Addressing these challenges requires two strategies. The first is to establish crypto agility. The good news is that strong cryptographic algorithms, correctly implemented and configured, are unbreakable. But with the stakes so high, organizations need the ability to change to a new cryptographic key and algorithm if an existing one is compromised. CISOs need to ensure that their equipment is ‘crypto agile’ so they can move from asymmetric algorithms to quantum-resistant algorithms.
The second is scalable performance for edge security devices. The security tools tasked with decrypting and inspecting traffic are notoriously underpowered. This became a critical issue during the transition to WFH, leaving critical traffic either unencrypted or uninspected. Security devices need to be powered by purpose-built processors that enable massive scalability of services without compromising performance or user experience.

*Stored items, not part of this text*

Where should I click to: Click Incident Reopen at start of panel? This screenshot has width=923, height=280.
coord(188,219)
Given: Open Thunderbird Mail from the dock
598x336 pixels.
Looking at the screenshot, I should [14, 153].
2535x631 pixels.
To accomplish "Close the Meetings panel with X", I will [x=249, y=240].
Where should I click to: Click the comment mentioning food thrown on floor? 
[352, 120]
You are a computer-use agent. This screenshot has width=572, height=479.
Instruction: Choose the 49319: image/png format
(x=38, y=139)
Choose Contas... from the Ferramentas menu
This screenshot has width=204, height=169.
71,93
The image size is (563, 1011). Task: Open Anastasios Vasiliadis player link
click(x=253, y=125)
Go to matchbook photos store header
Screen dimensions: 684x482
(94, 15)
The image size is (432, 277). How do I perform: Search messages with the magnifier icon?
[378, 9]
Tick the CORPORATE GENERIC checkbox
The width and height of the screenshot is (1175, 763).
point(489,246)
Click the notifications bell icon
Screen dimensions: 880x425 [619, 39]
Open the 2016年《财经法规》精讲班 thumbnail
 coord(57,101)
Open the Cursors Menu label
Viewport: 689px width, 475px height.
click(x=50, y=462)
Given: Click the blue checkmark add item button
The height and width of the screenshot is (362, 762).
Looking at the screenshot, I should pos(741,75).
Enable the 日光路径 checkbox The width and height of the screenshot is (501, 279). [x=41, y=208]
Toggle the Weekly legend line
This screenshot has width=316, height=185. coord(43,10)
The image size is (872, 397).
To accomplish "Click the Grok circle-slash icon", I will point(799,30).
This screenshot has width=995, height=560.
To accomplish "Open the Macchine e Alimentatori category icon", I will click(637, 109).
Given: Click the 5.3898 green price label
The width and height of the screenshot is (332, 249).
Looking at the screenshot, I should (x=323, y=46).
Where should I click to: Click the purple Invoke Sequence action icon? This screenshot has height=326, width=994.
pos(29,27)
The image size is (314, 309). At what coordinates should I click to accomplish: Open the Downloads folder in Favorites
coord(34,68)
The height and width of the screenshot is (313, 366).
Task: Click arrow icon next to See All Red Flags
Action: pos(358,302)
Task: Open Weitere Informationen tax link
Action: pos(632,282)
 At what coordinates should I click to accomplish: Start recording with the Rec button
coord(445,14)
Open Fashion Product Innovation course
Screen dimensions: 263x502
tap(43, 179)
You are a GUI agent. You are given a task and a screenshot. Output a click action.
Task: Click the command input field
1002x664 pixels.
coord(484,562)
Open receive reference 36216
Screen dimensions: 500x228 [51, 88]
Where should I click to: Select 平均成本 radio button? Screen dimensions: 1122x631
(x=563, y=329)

Expanding agility to your entire security strategy
Moving to an agility-centric strategy for business continuity planning complements and completes the traditional CIA security hierarchy, enabling a CISO to leverage additional capabilities based on agility. For example, deception technologies can change security configurations to become less predictable (unpredictability being the nemesis of attack planners). ML (machine learning) and AI-based tools can similarly leverage speed and data correlation to out-maneuver an adversary whose attack strategy relies on “land and expand” techniques.
Conventional wisdom says that success is the result of combining opportunity with preparation. An agile cybersecurity foundation embraces that approach. By acknowledging and addressing the unpredictable nature of defending dynamic systems, organisations can withstand the inevitable cyber equivalent of ‘getting punched in the mouth.